▸ DIRECTIONS FOR THIS TASK
Restate word for word the lines of the records below, starting at the line that contains "Task: Expand the Embrayse Lodge site dropdown" and ending at the line that contains "Click the wrap lines", with both of those lines included and nothing else.

########

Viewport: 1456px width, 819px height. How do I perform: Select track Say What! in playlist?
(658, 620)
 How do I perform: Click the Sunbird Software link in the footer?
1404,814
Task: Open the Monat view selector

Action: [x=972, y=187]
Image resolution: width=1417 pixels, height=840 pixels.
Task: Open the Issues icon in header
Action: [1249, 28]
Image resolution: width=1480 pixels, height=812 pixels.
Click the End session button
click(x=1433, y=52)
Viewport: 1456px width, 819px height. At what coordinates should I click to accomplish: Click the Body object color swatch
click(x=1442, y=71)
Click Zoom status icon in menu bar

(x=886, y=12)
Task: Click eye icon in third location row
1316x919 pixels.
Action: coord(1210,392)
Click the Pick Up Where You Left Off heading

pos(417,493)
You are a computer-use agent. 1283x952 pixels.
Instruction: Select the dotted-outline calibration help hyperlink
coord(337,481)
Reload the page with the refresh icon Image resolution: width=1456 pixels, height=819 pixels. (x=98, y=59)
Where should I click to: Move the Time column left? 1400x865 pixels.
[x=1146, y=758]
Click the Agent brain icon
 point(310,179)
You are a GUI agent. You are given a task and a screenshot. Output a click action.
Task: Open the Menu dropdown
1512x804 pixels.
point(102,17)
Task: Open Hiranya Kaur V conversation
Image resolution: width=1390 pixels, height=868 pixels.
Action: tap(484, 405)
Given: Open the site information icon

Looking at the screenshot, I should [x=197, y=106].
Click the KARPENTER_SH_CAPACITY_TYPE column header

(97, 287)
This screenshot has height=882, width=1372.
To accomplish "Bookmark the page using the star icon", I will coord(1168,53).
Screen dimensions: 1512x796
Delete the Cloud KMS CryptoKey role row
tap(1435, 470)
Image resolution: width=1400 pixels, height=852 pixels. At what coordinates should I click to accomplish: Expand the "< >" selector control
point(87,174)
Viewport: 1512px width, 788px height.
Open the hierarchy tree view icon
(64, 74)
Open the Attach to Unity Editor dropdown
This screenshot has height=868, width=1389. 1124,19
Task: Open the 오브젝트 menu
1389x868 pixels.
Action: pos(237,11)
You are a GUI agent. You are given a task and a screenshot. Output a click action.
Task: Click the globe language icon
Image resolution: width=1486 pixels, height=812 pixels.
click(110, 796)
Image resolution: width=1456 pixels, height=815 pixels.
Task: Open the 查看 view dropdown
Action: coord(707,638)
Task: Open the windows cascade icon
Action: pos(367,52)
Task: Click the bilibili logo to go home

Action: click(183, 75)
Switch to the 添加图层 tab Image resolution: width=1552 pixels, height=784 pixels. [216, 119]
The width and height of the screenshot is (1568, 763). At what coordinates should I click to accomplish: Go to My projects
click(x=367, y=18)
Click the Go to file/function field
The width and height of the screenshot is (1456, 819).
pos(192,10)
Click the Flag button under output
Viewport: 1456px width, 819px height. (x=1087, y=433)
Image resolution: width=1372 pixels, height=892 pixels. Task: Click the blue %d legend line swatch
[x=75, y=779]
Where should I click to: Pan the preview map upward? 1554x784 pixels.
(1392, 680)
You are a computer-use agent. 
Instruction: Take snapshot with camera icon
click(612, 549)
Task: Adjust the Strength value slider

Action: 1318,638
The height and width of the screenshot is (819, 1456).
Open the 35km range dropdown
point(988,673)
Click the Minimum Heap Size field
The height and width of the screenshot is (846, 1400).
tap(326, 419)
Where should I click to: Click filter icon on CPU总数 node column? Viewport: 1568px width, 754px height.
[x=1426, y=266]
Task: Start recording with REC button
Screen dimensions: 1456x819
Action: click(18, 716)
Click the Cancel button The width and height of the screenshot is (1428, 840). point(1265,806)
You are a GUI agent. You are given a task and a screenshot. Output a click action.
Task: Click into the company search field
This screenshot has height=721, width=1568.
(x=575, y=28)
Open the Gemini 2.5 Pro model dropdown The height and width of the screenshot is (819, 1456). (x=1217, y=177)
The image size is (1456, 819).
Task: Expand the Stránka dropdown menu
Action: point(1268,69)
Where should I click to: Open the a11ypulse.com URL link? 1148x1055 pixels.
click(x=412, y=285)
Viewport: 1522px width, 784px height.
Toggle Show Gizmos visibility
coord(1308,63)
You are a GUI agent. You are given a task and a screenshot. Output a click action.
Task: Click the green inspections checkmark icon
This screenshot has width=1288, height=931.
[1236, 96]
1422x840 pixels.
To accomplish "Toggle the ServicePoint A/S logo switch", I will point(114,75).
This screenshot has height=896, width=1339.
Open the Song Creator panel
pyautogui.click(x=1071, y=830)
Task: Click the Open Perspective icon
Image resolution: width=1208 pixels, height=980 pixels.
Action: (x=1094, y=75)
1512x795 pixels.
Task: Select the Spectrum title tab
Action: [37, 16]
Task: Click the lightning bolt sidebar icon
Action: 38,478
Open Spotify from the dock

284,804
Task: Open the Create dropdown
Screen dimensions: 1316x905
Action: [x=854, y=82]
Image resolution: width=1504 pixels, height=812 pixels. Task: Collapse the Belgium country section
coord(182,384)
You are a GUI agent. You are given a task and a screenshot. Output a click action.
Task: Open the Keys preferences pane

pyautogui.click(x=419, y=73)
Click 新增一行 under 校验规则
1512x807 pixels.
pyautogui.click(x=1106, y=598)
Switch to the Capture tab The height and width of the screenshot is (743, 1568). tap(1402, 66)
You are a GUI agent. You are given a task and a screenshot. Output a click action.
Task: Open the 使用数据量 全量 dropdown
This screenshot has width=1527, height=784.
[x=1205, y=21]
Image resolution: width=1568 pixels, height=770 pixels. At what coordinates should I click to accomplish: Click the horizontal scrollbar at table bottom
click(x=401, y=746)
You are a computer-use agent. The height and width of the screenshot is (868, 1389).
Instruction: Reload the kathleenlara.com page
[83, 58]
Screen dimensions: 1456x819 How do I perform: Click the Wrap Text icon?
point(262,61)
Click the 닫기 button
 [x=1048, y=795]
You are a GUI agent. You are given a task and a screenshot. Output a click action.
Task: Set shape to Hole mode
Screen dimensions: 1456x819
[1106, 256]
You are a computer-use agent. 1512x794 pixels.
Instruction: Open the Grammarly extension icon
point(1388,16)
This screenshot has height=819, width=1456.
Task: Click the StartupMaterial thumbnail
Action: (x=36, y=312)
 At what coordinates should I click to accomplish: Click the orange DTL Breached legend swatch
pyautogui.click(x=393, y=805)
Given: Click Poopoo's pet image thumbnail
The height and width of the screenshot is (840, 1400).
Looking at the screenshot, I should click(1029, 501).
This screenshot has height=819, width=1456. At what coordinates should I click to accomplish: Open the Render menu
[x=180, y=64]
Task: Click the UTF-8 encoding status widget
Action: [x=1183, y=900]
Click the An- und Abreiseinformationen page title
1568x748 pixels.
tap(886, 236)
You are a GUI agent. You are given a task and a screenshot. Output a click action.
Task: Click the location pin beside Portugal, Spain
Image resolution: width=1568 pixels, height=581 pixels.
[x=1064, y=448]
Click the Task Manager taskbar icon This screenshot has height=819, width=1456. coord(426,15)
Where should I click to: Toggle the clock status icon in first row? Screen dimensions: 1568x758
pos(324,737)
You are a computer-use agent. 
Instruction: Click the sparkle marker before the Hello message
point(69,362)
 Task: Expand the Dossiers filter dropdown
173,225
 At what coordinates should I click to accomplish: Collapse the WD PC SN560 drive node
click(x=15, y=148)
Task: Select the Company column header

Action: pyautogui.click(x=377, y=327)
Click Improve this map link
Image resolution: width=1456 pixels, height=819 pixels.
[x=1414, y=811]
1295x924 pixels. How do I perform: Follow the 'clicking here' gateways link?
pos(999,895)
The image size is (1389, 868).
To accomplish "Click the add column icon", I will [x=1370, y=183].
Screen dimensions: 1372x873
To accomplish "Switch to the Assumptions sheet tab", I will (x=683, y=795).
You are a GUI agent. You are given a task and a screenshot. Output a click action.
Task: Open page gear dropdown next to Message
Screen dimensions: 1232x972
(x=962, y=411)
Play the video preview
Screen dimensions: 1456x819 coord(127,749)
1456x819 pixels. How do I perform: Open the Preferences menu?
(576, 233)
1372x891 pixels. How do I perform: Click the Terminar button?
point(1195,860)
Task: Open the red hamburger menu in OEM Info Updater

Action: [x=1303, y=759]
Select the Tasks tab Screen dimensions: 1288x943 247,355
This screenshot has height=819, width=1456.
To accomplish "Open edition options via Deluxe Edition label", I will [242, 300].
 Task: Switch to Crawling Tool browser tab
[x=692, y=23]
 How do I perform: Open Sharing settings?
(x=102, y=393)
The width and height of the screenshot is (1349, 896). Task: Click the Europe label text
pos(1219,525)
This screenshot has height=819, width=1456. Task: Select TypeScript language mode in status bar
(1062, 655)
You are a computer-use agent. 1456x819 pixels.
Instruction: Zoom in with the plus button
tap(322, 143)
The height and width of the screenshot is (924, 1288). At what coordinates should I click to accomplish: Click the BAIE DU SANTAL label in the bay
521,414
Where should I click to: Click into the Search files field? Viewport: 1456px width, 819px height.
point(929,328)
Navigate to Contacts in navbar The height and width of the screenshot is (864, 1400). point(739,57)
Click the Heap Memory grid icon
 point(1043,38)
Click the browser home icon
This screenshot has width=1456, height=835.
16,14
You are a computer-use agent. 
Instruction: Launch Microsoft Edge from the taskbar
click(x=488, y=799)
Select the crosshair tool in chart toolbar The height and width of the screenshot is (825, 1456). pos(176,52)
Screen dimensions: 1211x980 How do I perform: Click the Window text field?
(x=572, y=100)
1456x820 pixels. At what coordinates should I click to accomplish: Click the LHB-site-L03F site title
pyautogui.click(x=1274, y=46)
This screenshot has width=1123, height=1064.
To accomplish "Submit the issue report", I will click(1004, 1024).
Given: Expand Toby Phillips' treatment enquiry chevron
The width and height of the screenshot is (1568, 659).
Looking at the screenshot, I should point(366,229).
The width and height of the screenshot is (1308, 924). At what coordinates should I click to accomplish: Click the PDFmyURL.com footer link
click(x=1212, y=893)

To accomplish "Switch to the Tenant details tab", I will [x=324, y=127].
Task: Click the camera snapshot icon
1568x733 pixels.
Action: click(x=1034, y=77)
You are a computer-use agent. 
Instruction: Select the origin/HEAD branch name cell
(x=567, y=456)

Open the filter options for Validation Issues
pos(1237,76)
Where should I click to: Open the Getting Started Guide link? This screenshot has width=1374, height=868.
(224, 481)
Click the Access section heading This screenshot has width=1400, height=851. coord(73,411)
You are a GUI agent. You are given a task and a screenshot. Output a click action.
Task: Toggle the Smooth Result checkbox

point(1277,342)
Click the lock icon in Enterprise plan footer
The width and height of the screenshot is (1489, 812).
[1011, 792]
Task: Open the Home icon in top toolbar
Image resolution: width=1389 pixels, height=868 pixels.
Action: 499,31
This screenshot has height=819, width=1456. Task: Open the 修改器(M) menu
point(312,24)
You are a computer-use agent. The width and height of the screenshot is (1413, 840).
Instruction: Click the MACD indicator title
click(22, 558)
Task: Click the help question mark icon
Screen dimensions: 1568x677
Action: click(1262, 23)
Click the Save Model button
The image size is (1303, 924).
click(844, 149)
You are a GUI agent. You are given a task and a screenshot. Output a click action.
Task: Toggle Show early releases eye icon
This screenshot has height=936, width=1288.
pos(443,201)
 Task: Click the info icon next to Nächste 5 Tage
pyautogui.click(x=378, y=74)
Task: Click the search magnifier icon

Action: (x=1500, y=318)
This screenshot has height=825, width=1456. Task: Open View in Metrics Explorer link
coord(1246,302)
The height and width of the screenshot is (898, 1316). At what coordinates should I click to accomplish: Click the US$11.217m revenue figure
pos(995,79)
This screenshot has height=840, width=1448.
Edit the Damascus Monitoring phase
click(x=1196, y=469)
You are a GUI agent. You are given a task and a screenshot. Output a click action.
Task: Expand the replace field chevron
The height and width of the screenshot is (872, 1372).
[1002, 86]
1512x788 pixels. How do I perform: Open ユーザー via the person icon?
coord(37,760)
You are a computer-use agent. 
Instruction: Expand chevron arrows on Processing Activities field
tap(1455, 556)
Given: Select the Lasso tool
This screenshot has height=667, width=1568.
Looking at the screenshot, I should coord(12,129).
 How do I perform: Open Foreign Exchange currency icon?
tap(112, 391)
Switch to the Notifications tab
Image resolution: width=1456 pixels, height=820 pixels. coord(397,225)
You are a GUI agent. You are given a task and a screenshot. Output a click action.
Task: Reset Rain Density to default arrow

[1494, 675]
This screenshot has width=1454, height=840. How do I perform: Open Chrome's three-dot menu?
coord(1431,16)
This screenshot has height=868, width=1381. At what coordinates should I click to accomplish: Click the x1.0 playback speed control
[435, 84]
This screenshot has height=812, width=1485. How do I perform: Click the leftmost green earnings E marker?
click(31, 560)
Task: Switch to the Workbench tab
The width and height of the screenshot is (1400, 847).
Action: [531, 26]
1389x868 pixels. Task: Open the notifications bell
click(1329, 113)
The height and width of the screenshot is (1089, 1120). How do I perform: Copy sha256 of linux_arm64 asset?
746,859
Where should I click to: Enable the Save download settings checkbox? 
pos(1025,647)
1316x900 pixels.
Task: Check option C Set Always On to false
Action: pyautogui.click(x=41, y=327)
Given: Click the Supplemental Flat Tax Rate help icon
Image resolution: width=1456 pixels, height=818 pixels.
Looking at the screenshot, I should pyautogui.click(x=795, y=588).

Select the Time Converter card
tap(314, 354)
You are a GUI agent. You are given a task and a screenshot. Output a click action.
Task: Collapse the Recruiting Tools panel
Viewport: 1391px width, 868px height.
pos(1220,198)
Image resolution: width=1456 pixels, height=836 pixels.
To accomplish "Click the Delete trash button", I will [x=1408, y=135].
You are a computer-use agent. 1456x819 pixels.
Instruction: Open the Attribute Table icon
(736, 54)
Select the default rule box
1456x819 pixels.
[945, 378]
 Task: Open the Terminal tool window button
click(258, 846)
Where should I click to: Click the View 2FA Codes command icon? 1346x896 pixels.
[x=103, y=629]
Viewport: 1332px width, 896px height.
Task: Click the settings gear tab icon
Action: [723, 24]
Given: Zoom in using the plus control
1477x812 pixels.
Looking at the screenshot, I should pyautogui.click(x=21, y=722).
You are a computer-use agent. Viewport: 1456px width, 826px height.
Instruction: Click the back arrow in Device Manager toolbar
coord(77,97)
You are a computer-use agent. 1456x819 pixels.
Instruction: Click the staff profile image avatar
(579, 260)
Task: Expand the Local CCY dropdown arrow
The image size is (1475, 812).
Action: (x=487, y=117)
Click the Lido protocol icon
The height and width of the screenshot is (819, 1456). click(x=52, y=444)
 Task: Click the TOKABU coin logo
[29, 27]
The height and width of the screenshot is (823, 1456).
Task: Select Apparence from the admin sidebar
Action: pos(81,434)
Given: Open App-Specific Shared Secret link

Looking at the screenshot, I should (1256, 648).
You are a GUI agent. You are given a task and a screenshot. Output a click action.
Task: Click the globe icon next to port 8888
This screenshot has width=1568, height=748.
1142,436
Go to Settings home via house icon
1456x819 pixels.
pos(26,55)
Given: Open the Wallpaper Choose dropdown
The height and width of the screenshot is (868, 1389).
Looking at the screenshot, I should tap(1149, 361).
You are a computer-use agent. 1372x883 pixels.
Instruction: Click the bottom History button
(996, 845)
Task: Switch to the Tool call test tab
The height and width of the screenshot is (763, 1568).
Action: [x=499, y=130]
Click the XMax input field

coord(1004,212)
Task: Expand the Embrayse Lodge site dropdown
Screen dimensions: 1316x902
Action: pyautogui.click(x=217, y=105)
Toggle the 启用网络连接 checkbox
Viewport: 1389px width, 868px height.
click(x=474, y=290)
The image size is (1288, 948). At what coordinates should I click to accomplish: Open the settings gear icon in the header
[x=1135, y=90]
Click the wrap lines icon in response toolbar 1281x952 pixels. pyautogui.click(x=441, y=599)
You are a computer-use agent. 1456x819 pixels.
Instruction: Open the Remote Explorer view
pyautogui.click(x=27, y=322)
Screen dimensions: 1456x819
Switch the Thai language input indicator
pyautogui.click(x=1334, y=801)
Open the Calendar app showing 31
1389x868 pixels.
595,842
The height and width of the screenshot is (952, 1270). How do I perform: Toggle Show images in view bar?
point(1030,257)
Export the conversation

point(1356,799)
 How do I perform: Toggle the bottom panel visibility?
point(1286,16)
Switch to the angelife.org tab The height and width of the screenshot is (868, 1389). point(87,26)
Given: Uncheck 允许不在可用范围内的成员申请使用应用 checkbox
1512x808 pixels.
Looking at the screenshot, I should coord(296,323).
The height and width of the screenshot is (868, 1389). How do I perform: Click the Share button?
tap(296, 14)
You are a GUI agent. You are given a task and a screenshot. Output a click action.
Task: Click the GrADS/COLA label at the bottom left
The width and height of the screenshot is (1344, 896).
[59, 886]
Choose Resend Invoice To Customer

########

▸ RESULT OF THE TASK
Task: Expand the Embrayse Lodge site dropdown
Screen dimensions: 1316x902
Action: pyautogui.click(x=217, y=105)
Toggle the 启用网络连接 checkbox
Viewport: 1389px width, 868px height.
click(x=474, y=290)
The image size is (1288, 948). At what coordinates should I click to accomplish: Open the settings gear icon in the header
[x=1135, y=90]
Click the wrap lines icon in response toolbar 1281x952 pixels. pyautogui.click(x=441, y=599)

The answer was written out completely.